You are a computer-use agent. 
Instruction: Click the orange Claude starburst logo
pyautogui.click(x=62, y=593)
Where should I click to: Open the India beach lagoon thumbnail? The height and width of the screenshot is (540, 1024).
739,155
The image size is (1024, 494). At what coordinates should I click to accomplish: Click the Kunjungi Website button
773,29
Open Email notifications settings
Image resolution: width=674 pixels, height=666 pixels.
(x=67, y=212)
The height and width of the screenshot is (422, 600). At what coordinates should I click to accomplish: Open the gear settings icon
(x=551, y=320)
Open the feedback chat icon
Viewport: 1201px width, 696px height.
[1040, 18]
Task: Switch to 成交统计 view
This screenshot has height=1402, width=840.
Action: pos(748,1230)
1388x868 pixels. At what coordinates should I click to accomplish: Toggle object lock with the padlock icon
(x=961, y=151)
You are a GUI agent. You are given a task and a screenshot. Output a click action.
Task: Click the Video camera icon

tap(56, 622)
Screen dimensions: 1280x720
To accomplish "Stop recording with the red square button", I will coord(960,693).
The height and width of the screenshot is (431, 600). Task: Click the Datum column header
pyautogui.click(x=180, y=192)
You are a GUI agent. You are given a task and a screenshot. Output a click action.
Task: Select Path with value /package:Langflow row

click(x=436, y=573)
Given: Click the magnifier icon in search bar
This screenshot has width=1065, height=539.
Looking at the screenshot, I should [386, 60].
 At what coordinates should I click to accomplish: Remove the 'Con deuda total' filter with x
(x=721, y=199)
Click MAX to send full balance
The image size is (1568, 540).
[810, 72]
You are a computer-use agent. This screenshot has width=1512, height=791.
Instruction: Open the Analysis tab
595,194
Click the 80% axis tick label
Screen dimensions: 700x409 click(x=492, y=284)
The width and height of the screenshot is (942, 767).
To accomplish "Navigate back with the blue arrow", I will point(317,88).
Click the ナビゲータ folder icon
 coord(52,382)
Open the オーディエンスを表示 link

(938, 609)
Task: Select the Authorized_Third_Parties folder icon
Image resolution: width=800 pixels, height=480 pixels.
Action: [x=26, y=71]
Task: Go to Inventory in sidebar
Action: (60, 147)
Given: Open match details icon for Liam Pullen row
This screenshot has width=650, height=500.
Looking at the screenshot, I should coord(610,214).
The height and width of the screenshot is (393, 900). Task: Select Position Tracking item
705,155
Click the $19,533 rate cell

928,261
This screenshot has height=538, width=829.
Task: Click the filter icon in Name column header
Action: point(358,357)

================

• _What to produce_:
Your answer should be an exact transcription of the data above.

• _Answer_:
You are a computer-use agent. 
Instruction: Click the orange Claude starburst logo
pyautogui.click(x=62, y=593)
Where should I click to: Open the India beach lagoon thumbnail? The height and width of the screenshot is (540, 1024).
739,155
The image size is (1024, 494). At what coordinates should I click to accomplish: Click the Kunjungi Website button
773,29
Open Email notifications settings
Image resolution: width=674 pixels, height=666 pixels.
(x=67, y=212)
The height and width of the screenshot is (422, 600). At what coordinates should I click to accomplish: Open the gear settings icon
(x=551, y=320)
Open the feedback chat icon
Viewport: 1201px width, 696px height.
[1040, 18]
Task: Switch to 成交统计 view
This screenshot has height=1402, width=840.
Action: pos(748,1230)
1388x868 pixels. At what coordinates should I click to accomplish: Toggle object lock with the padlock icon
(x=961, y=151)
You are a GUI agent. You are given a task and a screenshot. Output a click action.
Task: Click the Video camera icon

tap(56, 622)
Screen dimensions: 1280x720
To accomplish "Stop recording with the red square button", I will coord(960,693).
The height and width of the screenshot is (431, 600). Task: Click the Datum column header
pyautogui.click(x=180, y=192)
You are a GUI agent. You are given a task and a screenshot. Output a click action.
Task: Select Path with value /package:Langflow row

click(x=436, y=573)
Given: Click the magnifier icon in search bar
This screenshot has width=1065, height=539.
Looking at the screenshot, I should [386, 60].
 At what coordinates should I click to accomplish: Remove the 'Con deuda total' filter with x
(x=721, y=199)
Click MAX to send full balance
The image size is (1568, 540).
[810, 72]
You are a computer-use agent. This screenshot has width=1512, height=791.
Instruction: Open the Analysis tab
595,194
Click the 80% axis tick label
Screen dimensions: 700x409 click(x=492, y=284)
The width and height of the screenshot is (942, 767).
To accomplish "Navigate back with the blue arrow", I will point(317,88).
Click the ナビゲータ folder icon
 coord(52,382)
Open the オーディエンスを表示 link

(938, 609)
Task: Select the Authorized_Third_Parties folder icon
Image resolution: width=800 pixels, height=480 pixels.
Action: [x=26, y=71]
Task: Go to Inventory in sidebar
Action: (60, 147)
Given: Open match details icon for Liam Pullen row
This screenshot has width=650, height=500.
Looking at the screenshot, I should coord(610,214).
The height and width of the screenshot is (393, 900). Task: Select Position Tracking item
705,155
Click the $19,533 rate cell

928,261
This screenshot has height=538, width=829.
Task: Click the filter icon in Name column header
Action: point(358,357)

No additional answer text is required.